- Task to carry out -
In the entries below, count every line with the string "panel". State the count and nothing else.

- Exercise data -

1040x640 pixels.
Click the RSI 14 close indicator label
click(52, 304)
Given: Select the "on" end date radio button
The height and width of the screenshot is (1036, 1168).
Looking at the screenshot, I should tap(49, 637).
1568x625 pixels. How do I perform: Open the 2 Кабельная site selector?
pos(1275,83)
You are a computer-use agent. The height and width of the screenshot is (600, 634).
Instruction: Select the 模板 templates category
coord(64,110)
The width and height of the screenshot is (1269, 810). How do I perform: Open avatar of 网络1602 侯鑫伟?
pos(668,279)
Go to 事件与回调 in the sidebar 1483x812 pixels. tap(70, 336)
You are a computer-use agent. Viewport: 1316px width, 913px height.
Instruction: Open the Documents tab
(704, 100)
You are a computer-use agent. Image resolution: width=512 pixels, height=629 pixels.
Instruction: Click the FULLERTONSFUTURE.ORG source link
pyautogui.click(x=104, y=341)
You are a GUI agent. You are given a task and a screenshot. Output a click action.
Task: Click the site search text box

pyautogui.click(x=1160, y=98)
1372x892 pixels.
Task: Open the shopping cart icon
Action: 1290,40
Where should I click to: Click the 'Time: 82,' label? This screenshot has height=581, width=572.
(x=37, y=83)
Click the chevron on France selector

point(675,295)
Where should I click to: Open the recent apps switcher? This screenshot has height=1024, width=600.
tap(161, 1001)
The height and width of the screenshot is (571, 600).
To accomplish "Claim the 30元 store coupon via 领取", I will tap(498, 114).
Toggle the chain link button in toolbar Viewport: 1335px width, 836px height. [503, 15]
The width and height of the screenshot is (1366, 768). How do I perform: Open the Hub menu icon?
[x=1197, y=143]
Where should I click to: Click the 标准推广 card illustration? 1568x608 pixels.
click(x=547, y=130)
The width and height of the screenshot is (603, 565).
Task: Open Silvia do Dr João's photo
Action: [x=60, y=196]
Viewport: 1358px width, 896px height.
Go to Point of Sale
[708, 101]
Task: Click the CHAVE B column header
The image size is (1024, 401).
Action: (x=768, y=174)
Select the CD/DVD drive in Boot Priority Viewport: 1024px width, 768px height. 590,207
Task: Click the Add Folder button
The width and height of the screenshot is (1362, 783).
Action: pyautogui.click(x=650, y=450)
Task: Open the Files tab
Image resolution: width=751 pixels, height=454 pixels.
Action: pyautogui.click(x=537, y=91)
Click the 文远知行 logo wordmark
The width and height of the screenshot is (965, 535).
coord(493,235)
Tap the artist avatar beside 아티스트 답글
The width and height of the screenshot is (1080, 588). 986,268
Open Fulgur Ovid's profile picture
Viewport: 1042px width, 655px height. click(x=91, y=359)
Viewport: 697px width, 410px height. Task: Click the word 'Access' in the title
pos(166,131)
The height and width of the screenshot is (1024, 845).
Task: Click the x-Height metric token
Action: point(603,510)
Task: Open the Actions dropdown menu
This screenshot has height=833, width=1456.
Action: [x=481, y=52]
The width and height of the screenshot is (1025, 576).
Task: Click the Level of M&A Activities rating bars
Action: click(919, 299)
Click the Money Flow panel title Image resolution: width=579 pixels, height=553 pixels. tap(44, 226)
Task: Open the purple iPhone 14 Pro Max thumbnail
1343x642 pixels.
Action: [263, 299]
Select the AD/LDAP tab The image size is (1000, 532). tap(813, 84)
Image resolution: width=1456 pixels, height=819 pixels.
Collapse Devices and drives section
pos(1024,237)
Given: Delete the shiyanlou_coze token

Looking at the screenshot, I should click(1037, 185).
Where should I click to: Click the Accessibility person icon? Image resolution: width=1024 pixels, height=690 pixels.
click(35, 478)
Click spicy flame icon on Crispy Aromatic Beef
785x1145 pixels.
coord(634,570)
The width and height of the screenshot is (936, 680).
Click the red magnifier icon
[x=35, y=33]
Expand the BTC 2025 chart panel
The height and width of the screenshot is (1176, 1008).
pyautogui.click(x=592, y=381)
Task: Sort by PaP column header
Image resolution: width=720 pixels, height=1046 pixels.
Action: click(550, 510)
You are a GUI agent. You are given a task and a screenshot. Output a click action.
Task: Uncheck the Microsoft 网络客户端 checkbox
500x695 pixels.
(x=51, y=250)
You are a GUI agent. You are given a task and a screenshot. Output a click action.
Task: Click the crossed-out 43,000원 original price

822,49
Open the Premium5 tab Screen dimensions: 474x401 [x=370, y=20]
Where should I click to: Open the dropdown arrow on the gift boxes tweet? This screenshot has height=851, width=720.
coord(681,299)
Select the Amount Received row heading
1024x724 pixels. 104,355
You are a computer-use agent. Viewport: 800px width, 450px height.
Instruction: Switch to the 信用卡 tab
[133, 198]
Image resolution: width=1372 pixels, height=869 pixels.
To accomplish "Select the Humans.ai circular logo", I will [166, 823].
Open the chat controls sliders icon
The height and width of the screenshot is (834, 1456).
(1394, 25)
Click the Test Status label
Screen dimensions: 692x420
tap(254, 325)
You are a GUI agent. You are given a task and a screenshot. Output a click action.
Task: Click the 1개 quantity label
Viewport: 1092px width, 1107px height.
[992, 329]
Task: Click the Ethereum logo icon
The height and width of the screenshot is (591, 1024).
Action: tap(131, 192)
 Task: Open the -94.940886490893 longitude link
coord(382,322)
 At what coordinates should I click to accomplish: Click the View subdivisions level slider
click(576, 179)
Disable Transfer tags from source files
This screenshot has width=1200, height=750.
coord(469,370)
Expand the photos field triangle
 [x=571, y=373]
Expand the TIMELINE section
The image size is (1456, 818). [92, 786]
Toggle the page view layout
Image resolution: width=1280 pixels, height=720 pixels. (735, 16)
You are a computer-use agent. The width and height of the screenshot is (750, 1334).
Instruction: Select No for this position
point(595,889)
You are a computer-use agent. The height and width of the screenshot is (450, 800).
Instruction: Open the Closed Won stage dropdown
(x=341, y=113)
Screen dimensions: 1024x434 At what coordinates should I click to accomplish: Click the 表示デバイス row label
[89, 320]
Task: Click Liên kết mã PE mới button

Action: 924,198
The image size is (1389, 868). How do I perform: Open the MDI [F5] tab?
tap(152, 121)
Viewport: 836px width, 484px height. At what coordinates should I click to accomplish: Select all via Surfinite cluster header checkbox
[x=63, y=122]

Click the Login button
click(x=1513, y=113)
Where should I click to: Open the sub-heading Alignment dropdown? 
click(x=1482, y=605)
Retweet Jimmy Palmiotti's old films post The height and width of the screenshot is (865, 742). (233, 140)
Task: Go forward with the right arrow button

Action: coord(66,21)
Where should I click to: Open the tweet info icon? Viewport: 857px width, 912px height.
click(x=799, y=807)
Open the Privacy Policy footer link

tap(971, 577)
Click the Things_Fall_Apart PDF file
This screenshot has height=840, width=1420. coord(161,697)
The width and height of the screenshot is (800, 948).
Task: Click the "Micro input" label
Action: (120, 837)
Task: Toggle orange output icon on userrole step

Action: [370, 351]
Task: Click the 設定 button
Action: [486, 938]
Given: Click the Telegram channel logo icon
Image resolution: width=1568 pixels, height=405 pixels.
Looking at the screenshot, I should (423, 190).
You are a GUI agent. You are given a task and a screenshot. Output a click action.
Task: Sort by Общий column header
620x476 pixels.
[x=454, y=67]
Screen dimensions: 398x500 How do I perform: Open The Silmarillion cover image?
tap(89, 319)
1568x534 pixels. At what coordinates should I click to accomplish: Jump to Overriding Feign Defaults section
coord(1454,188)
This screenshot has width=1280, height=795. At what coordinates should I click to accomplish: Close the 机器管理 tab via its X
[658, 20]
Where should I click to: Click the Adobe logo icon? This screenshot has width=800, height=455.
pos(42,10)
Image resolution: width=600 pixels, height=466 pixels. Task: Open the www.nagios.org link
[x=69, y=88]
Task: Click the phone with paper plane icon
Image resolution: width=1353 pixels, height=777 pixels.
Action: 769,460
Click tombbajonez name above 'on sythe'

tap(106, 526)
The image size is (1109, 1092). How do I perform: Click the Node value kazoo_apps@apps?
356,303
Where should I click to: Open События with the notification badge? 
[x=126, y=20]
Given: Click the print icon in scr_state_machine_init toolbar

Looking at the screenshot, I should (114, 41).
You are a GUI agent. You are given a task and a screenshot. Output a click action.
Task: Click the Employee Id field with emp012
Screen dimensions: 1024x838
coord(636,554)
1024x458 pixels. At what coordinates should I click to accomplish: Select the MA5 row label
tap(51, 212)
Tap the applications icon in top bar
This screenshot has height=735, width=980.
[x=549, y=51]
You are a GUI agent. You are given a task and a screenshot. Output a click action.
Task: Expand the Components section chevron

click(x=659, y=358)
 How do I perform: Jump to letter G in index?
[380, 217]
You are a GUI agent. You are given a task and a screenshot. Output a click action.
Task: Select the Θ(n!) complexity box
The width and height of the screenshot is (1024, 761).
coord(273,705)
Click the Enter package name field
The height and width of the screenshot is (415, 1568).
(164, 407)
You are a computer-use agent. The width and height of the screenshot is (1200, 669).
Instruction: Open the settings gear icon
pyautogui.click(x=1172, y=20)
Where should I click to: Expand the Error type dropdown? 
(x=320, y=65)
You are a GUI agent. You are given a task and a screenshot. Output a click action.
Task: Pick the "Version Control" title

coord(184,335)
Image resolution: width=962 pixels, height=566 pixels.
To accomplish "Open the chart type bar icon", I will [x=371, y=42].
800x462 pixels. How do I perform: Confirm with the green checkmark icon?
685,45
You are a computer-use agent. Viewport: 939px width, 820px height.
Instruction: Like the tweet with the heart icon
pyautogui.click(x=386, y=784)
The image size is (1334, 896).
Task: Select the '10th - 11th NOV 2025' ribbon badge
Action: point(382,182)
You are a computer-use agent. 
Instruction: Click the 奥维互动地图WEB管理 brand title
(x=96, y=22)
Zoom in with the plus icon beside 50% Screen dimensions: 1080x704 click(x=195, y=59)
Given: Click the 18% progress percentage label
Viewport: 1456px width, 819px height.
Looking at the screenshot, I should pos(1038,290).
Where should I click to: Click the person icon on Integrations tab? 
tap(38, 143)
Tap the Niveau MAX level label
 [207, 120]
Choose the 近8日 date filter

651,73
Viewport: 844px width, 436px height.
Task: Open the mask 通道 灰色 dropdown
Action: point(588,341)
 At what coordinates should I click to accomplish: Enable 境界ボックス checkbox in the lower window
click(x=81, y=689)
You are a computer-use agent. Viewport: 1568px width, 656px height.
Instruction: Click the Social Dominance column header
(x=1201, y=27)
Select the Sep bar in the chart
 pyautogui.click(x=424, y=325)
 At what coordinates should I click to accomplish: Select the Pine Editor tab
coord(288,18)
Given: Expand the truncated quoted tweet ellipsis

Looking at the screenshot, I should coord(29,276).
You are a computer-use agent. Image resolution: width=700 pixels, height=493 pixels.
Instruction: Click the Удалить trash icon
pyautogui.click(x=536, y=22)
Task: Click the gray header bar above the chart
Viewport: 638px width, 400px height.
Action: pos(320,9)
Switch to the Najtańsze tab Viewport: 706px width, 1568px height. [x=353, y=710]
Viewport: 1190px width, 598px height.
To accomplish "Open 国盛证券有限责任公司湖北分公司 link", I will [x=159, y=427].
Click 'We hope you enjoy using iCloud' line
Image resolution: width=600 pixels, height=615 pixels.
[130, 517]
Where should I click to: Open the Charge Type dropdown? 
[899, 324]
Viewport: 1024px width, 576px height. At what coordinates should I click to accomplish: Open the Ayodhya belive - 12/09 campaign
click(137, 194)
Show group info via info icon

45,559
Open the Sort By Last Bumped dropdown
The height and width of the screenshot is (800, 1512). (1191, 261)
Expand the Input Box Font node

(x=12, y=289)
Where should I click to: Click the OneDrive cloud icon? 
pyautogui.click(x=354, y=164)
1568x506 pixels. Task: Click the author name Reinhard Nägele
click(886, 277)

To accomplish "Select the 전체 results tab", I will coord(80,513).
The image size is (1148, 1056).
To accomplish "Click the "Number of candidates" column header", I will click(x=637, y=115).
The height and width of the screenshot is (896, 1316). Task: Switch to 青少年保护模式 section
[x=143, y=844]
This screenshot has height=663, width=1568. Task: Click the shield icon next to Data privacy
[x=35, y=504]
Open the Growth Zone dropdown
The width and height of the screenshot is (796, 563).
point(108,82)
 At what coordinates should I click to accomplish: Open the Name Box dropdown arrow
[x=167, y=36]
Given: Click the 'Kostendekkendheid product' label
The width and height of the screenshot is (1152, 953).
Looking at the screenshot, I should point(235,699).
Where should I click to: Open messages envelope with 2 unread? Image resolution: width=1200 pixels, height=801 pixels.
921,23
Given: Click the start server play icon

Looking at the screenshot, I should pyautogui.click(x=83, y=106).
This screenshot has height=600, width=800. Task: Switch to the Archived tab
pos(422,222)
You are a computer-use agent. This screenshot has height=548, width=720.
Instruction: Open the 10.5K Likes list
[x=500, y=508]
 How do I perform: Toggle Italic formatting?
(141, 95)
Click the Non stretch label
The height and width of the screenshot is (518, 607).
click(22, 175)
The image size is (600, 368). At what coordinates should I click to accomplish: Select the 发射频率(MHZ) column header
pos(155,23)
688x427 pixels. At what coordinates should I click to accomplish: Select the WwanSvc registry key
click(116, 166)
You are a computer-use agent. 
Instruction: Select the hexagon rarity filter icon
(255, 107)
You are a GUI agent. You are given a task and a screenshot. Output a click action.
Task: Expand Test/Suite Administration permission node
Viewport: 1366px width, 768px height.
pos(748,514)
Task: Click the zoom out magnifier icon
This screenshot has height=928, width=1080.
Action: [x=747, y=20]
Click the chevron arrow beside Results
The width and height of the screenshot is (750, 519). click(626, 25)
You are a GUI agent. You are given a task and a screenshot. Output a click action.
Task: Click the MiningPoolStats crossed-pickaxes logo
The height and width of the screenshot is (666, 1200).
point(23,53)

- Task response -
2